Text shown
◆ ◆ ◆ ◆ ◆

After the world’s slowest flight out of Seoul (our pilot never exceeded 450 mph, ostensibly because of fierce headwinds over mainland China), we arrived in Delhi at 1 in the morning. While Kaberi slept soundly, Vik (who is pathologically incapable of sleeping in moving vehicles) lamented the thought that we could have made better time on a Japanese bullet train. Upon touching down, we received a traditional Indian government welcome (a long, interminable queue at Customs). A few decades later, and somewhat worse for wear, we emerged in the arrivals hall to catch our ride to the home of Kaberi’s aunt and uncle, the Mejos, or middle aunt and uncle in Bengali vernacular.
In Indian families, and especially Bengali ones (Bengali’s hail from India’s northeastern state of West Bengal), there is a sophisticated and highly complex nomenclature identifying the relationships between brothers and sisters, uncles and nieces, aunts and nephews, etc. This may partly explain the Bengali’s well-deserved reputation as India’s intellectuals since the mental effort required just to remember what to call a particular aunt or uncle must certainly sharpen a young Bengali child’s mind.
For example, in Bengali, there are at least five different terms for aunts: mashi (mother’s sister), pishi (father’s sister), maima or mamima (wife of mother’s brother), jettima (wife of father’s older brother) and kakima (wife of father’s younger brother) and at least five for uncles: mama (mother’s brother), meshomoshi (husbands of mother’s sister), jettu (father’s older brother), kaka (father’s younger brother) and pishimoshi (husbands of father’s sister). In addition, the same person is invariably addressed differently by different relations. For example, the middle of Kaberi’s mom’s three brothers is Kaberi’s Mejomama (middle uncle). But to Kaberi’s cousin Joy (whose father is Mejomama’s older brother), Mejomama becomes Kaka. Confused yet? Good, now you know how Vik feels (especialy since his verbal repertoire has been limited to aunty and uncle for the past 33 years).

◆ ◆ ◆ ◆ ◆

Listing
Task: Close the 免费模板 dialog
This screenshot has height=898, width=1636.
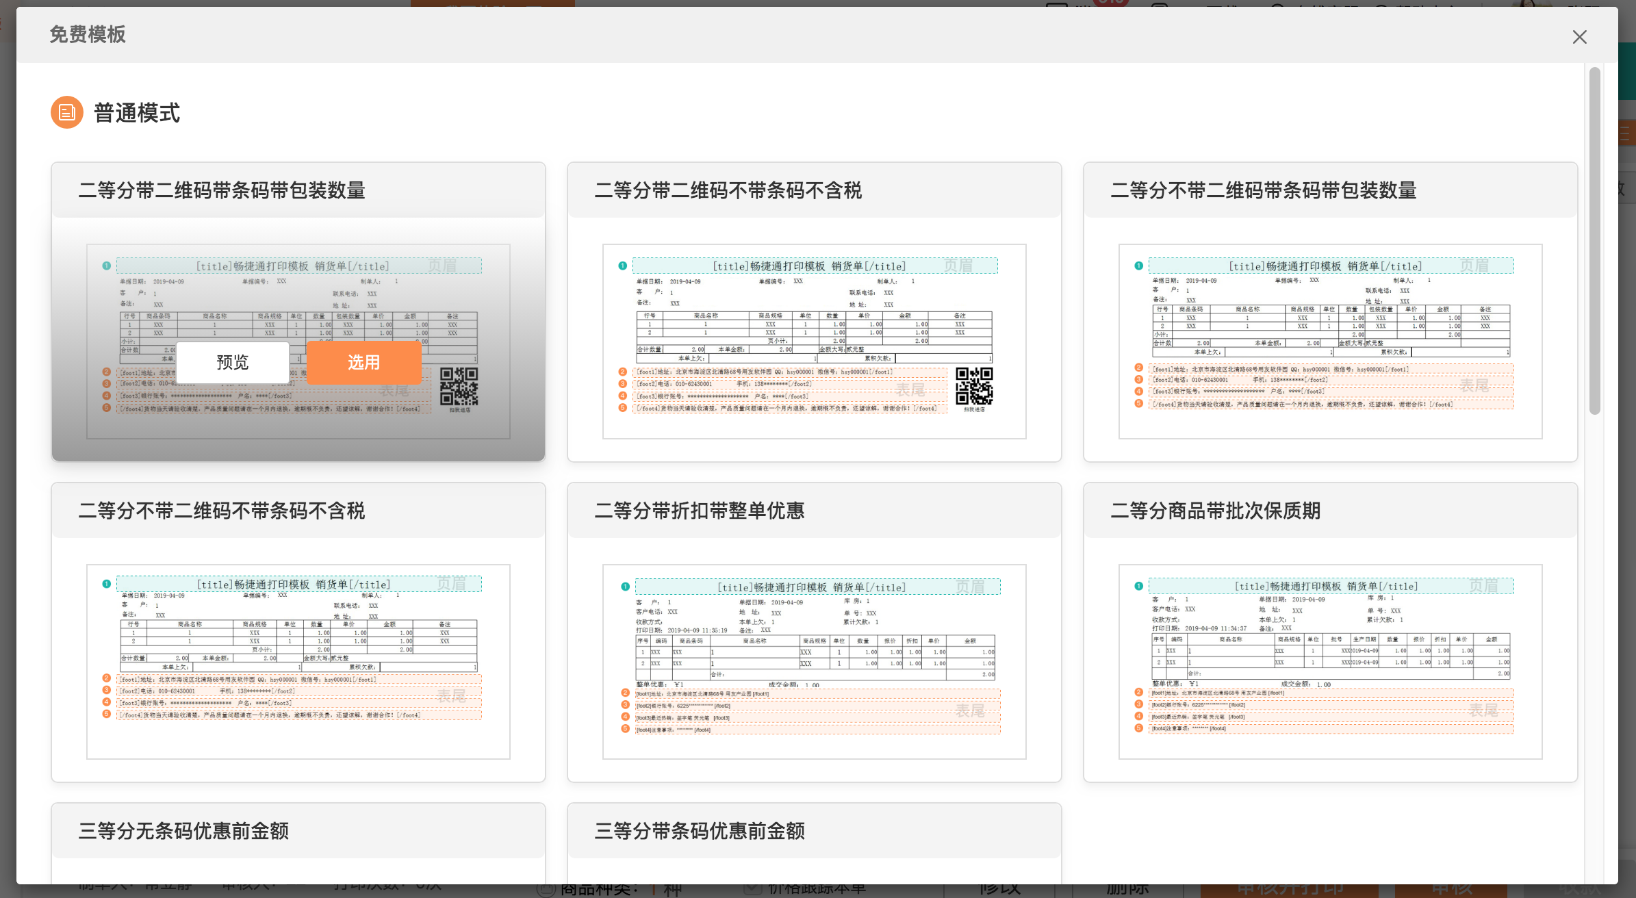Action: [1580, 36]
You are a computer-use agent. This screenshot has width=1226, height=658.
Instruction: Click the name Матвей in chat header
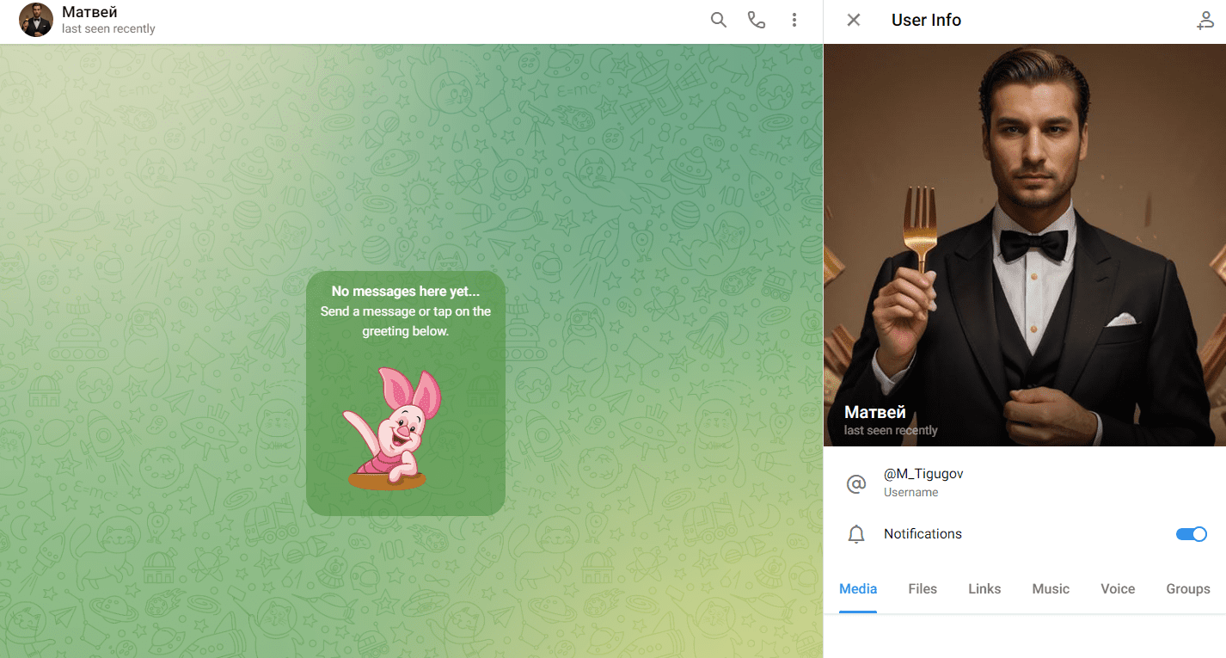click(x=90, y=12)
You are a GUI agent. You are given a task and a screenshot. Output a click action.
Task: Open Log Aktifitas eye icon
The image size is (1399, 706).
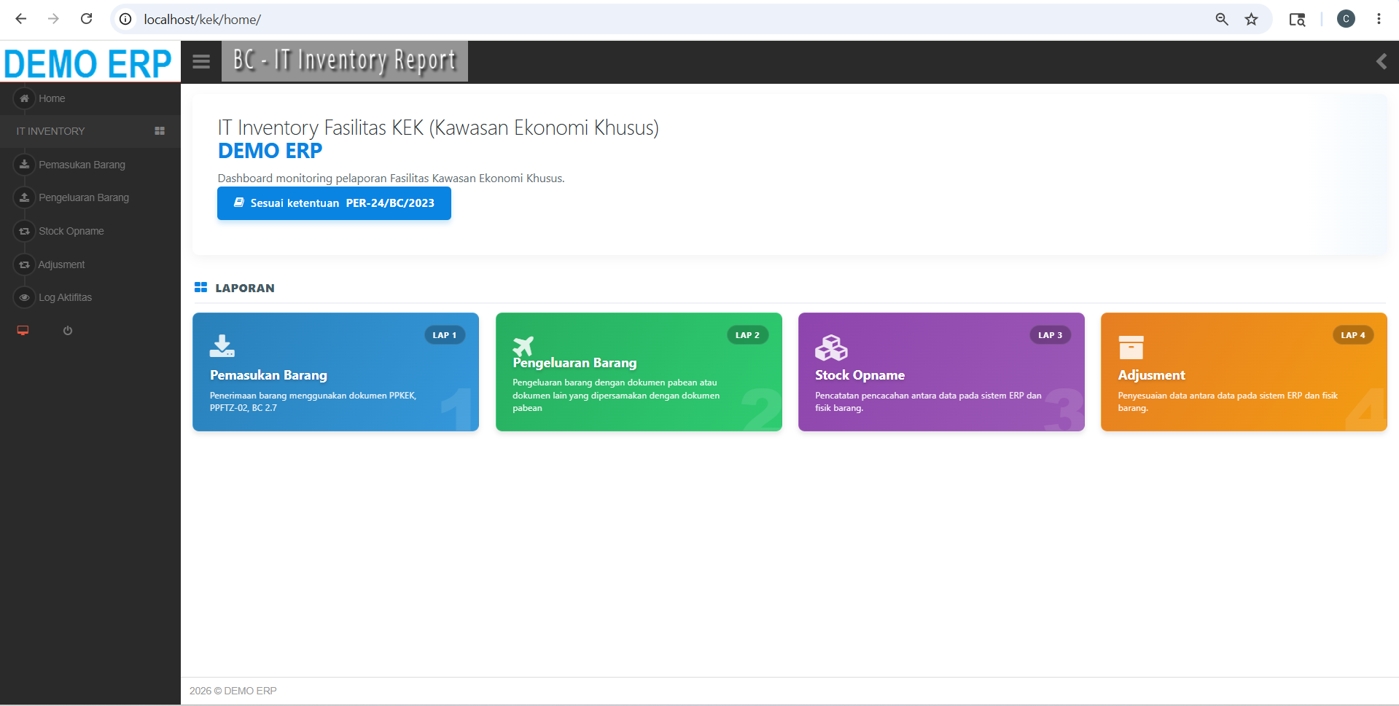coord(24,297)
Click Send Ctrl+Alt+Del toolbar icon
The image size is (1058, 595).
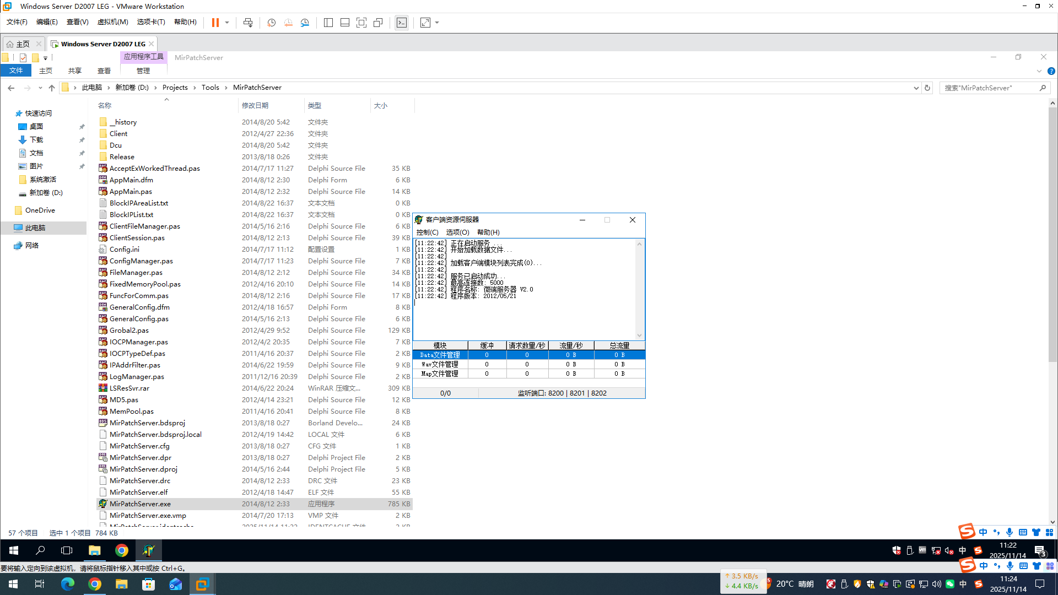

◆ ◆ ◆ ◆ ◆

Prompt 1
List every Bengali word for an uncle that the text about Bengali family terms gives, with the relationship each one names.
Prompt 2
Translate into Spanish this sentence from the text about Bengali family terms: "In addition, the same person is invariably addressed differently by different relations."
Work only from the text about the trip to Delhi and Bengali family terms, not from the records.

Output 1
mama (mother's brother)
meshomoshi (husbands of mother's sister)
jettu (father's older brother)
kaka (father's younger brother)
pishimoshi (husbands of father's sister)

Output 2
Además, a una misma persona la llaman invariablemente de manera distinta sus distintos parientes.